Recognised as one of Scotland's highest profile poets and performers, Rachel McCrum has worked in Scotland, Montreal, Haiti, South Africa, Greece and Northern Ireland. She won the Callum MacDonald Award for her first pamphlet The Glassblower Dances in 2012, was the first ever BBC Scotland Poet In Residence in 2015 and was awarded a Robert Louis Stevenson Fellowship in 2016. Her second pamphlet Do Not Alight Here Again (2015) was turned into a solo show for the Edinburgh Fringe Festival in 2015. Amongst many other venues she has performed at Latitude, Wickerman, and the Edinburgh International Book Festival.

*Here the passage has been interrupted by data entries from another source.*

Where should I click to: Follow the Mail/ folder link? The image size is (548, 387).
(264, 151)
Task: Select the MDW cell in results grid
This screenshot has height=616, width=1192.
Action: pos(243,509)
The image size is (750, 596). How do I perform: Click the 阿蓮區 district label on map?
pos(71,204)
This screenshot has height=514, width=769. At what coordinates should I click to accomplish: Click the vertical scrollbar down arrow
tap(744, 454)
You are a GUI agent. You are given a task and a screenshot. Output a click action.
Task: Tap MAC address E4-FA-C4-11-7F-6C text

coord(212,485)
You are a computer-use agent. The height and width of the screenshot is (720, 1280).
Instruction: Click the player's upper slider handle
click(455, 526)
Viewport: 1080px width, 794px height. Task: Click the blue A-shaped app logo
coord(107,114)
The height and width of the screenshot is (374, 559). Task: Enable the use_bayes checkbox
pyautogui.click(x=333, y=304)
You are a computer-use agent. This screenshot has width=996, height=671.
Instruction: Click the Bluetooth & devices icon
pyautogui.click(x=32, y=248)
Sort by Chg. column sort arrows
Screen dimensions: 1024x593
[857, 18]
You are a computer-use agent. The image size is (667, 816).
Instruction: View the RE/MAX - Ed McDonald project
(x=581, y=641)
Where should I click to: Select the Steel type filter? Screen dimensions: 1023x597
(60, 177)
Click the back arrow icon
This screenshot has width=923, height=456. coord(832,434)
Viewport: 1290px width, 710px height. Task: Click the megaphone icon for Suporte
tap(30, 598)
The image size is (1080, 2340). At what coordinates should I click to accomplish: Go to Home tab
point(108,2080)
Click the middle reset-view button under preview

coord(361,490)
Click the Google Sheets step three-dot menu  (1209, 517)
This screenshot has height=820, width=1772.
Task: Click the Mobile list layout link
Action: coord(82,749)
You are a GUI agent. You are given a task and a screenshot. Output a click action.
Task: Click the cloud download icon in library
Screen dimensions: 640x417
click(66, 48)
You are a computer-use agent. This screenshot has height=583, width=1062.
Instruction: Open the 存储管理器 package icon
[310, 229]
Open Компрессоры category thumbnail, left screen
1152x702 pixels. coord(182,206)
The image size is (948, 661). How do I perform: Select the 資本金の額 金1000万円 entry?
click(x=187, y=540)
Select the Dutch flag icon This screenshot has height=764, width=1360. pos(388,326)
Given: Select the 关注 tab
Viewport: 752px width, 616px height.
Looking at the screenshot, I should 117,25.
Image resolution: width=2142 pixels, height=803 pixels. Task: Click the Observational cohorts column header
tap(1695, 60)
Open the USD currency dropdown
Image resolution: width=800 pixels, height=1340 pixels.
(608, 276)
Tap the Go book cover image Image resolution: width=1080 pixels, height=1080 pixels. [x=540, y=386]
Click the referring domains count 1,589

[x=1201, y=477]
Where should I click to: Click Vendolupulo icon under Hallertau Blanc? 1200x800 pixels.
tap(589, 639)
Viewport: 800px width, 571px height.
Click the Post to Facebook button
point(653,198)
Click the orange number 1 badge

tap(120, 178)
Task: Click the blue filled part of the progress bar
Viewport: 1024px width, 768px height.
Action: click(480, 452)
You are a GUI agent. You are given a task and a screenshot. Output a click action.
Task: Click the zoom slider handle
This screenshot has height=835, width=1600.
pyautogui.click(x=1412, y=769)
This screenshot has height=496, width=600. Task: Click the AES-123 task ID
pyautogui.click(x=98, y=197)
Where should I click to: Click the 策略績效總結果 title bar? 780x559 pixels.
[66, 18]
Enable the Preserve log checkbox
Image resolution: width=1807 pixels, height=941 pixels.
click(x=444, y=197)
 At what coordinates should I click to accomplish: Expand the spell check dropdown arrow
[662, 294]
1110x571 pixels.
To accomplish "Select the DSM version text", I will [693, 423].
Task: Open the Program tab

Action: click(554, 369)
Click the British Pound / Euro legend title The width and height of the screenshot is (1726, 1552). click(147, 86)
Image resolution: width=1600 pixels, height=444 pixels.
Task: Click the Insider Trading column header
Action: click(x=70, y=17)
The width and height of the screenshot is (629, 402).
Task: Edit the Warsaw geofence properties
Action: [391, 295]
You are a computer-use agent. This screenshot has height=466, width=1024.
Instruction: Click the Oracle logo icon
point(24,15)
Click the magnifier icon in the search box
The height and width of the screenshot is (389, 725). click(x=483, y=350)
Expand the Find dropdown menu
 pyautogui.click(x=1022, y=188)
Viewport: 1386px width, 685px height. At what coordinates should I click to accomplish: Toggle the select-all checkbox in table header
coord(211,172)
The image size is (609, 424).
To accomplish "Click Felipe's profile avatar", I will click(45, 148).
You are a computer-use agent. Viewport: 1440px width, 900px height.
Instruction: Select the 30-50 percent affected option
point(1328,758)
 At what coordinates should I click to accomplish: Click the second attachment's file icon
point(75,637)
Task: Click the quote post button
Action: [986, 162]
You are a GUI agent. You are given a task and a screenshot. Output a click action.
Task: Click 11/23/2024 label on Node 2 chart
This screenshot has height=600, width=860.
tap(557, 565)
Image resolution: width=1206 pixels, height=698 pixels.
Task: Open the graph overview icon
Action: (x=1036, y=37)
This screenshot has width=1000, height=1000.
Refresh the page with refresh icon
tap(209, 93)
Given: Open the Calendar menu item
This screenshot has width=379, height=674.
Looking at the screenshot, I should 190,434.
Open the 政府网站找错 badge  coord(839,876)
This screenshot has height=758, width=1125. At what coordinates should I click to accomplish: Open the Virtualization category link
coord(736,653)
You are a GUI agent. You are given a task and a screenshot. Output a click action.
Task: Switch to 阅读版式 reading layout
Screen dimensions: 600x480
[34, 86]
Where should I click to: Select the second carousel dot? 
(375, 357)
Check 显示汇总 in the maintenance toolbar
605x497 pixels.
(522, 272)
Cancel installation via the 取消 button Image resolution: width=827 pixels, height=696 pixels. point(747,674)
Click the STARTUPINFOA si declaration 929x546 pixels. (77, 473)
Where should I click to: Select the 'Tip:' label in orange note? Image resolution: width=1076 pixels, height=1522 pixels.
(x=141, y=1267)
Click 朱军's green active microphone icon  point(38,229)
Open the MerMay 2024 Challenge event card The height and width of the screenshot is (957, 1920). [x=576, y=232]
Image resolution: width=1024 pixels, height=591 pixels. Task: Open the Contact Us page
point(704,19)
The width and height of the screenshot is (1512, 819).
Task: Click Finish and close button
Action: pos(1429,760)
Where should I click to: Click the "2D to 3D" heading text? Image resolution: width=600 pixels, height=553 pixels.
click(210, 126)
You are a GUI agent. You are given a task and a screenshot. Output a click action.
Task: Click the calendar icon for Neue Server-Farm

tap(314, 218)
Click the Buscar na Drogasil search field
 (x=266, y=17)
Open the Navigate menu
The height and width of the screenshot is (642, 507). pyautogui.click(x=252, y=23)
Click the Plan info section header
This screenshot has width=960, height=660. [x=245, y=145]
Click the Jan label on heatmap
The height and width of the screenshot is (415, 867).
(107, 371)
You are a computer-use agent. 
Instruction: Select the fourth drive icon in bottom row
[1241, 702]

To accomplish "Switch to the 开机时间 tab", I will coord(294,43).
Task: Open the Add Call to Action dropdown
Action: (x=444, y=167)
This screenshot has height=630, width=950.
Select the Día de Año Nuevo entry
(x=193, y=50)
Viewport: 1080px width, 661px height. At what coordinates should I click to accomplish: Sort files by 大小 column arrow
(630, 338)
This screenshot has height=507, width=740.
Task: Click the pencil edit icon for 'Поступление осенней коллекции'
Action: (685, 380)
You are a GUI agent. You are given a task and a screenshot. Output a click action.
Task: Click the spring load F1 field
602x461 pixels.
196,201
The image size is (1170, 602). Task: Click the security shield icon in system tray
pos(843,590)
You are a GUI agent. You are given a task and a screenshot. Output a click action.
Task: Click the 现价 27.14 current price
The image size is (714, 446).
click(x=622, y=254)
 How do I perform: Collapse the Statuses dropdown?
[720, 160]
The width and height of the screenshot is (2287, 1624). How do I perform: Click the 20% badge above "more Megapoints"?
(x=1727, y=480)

Rachel McCrum will be reading from her debut collection The First Blast To Awaken Women Degenerate.
Caroline Bird's first poetry collection Looking Through Letterboxes was published in 2002 when she was 15. This was followed by Trouble Came to the Turnip, in 2006 and Watering Can in2009 all to great critical acclaim followed by The Hat-Stand Union in 2013 which was described by Simon Armitage as 'spring-loaded, funny, sad and deadly.' She was short-listed for the Dylan Thomas Prize in 2008 and 2010 and was one of the five official poets at London Olympics 2012. Caroline Bird will be reading from her latest poetry collection In These Days of Prohibition in which she surrenders her poetic weaponry and goes on a quest to write the 'simple truth'. The surreal imagery of her early work is re-deployed to venture into the badlands of the human psyche.
The performance is at 3pm on Saturday September 2nd and tickets, which are only available at the door, cost £10, and £8 with a special price of £3 for under 18s.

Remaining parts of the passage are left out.